ColossalAI
ColossalAI copied to clipboard
[BUG]: fp32 param and grad have different shape torch.Size([5064704]) vs torch.Size([128000]) when use lora_rank=4 at stage 1
🐛 Describe the bug
Traceback (most recent call last):
File "train_sft.py", line 175, in
AssertionError: fp32 param and grad have different shape torch.Size([5073920]) vs torch.Size([16384])
optimizer.step()
File "/usr/local/lib/python3.8/dist-packages/torch/optim/lr_scheduler.py", line 65, in wrapper
return wrapped(*args, **kwargs)
File "/home/luban/.local/lib/python3.8/site-packages/colossalai/zero/sharded_optim/low_level_optim.py", line 467, in step
assert param_shape == flat_fp32_avg_grads.shape,
AssertionError: fp32 param and grad have different shape torch.Size([5064704]) vs torch.Size([128000])
Environment
No response
I am having the same issue here
i have a similar issue too
│ 153 │ def optimizer_step(self, optimizer: optim.Optimizer, **kwargs) -> None: │
│ ❱ 154 │ │ optimizer.step() │
│ 155 │ │
│ 156 │ @staticmethod │
│ 157 │ def _unwrap_actor(actor: Actor) -> nn.Module: │
│ │
│ /opt/conda/lib/python3.9/site-packages/torch/optim/lr_scheduler.py:65 in wrapper │
│ │
│ 62 │ │ │ │ instance = instance_ref() │
│ 63 │ │ │ │ instance._step_count += 1 │
│ 64 │ │ │ │ wrapped = func.__get__(instance, cls) │
│ ❱ 65 │ │ │ │ return wrapped(*args, **kwargs) │
│ 66 │ │ │ │
│ 67 │ │ │ # Note that the returned function here is no longer a bound method, │
│ 68 │ │ │ # so attributes like `__func__` and `__self__` no longer exist. │
│ │
│ /opt/conda/lib/python3.9/site-packages/colossalai/zero/sharded_optim/low_level_optim.py:467 in │
│ step │
│ │
│ 464 │ │ │ flat_fp32_avg_grads = flat_fp16_avg_grads.to(dtype) │
│ 465 │ │ │ │
│ 466 │ │ │ param_shape = self._fp32_flat_param_groups_of_current_rank[group_id].shape │
│ ❱ 467 │ │ │ assert param_shape == flat_fp32_avg_grads.shape, \ │
│ 468 │ │ │ │ f'fp32 param and grad have different shape {param_shape} vs {flat_fp32_a │
│ 469 │ │ │ │
│ 470 │ │ │ single_grad_partition_groups.append(flat_fp32_avg_grads) │
╰──────────────────────────────────────────────────────────────────────────────────────────────────╯
AssertionError: fp32 param and grad have different shape torch.Size([10138624]) vs torch.Size([144384]

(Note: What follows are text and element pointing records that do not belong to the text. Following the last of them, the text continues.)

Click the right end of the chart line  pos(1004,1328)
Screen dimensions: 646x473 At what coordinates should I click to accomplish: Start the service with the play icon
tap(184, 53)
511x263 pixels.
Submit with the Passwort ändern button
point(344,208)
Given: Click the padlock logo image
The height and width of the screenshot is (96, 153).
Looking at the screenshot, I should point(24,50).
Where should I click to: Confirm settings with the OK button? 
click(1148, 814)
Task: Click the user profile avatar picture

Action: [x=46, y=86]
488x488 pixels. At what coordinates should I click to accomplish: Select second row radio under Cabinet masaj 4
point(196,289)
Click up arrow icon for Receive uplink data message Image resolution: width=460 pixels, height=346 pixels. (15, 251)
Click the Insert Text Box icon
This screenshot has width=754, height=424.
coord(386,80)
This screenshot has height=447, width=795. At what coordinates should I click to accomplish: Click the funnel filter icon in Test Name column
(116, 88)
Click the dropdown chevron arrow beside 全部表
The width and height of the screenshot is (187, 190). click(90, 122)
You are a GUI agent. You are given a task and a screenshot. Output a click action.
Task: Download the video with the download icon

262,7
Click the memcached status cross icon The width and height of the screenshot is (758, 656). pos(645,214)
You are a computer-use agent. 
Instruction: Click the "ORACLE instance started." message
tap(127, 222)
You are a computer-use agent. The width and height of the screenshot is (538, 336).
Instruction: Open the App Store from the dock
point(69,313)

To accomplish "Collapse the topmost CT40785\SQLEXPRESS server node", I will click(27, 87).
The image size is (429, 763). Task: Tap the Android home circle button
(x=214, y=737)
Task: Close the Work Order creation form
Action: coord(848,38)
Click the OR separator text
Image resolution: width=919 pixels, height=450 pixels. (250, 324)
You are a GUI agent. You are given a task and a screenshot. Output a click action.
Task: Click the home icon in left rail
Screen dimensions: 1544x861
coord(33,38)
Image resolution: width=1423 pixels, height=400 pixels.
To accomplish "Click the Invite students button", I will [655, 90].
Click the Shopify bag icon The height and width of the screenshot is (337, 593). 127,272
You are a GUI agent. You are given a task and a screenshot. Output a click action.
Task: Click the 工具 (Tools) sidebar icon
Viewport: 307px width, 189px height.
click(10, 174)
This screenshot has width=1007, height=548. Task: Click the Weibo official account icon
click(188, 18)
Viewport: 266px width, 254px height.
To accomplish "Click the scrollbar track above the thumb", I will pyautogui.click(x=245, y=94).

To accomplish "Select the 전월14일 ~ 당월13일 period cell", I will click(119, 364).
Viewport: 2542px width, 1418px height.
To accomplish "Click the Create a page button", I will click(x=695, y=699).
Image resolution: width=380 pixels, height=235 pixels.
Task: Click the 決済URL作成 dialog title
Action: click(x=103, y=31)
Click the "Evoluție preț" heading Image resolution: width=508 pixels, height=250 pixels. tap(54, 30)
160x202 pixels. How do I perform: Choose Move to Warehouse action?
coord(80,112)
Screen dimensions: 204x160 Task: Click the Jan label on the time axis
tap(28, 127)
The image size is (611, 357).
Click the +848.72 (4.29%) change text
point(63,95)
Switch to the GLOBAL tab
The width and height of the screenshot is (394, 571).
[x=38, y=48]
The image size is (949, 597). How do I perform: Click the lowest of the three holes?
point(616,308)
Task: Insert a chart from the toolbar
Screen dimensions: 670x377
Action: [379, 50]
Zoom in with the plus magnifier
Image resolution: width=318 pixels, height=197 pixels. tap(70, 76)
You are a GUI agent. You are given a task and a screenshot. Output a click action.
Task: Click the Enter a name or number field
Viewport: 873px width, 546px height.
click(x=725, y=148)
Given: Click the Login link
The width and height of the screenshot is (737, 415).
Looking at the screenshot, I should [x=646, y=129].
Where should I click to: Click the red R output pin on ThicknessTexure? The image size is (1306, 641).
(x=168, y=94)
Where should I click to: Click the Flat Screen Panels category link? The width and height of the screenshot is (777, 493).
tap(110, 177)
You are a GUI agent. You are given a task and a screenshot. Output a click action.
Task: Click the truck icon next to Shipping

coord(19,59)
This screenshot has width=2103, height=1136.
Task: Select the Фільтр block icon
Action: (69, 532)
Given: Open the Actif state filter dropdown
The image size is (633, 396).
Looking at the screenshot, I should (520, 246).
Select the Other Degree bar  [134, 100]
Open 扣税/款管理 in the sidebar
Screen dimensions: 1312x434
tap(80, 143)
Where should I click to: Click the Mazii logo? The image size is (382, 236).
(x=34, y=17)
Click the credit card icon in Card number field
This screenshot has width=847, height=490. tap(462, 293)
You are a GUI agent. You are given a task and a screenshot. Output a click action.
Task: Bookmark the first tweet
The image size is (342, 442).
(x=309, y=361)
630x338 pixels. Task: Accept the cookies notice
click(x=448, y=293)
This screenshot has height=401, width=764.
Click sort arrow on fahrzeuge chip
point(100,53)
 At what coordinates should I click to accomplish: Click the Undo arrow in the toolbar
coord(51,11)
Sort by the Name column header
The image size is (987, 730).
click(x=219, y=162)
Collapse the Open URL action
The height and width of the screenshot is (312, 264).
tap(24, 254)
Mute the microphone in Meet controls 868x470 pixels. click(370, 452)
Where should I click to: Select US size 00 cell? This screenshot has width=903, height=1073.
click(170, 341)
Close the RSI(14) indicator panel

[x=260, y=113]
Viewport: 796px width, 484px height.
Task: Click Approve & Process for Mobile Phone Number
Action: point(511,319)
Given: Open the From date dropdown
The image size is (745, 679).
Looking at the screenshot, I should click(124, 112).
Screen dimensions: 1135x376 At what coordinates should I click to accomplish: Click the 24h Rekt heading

I am having the same issue here
I am having the same issue here
the same issue too, how do you solve this issue ?
the same issue too
the same issue too
This error occurs when I use both --lora_rank and --grad_checkpoint. Either use --lora_rank or --grad_checkpoint.
the same issue too
the same issue too
the same issue too
AssertionError: fp32 param and grad have different shape I have solved this error. I use GLM-10B to train reward model. The outputs of 'mems' is used as last_hidden_states. But the 'mems' is processed by detach which means it is removed in the computation graph. And the gradients can not penetrate to the model. Therefore, you should verify your last_hidden_states and ensure its presence in the computational graph.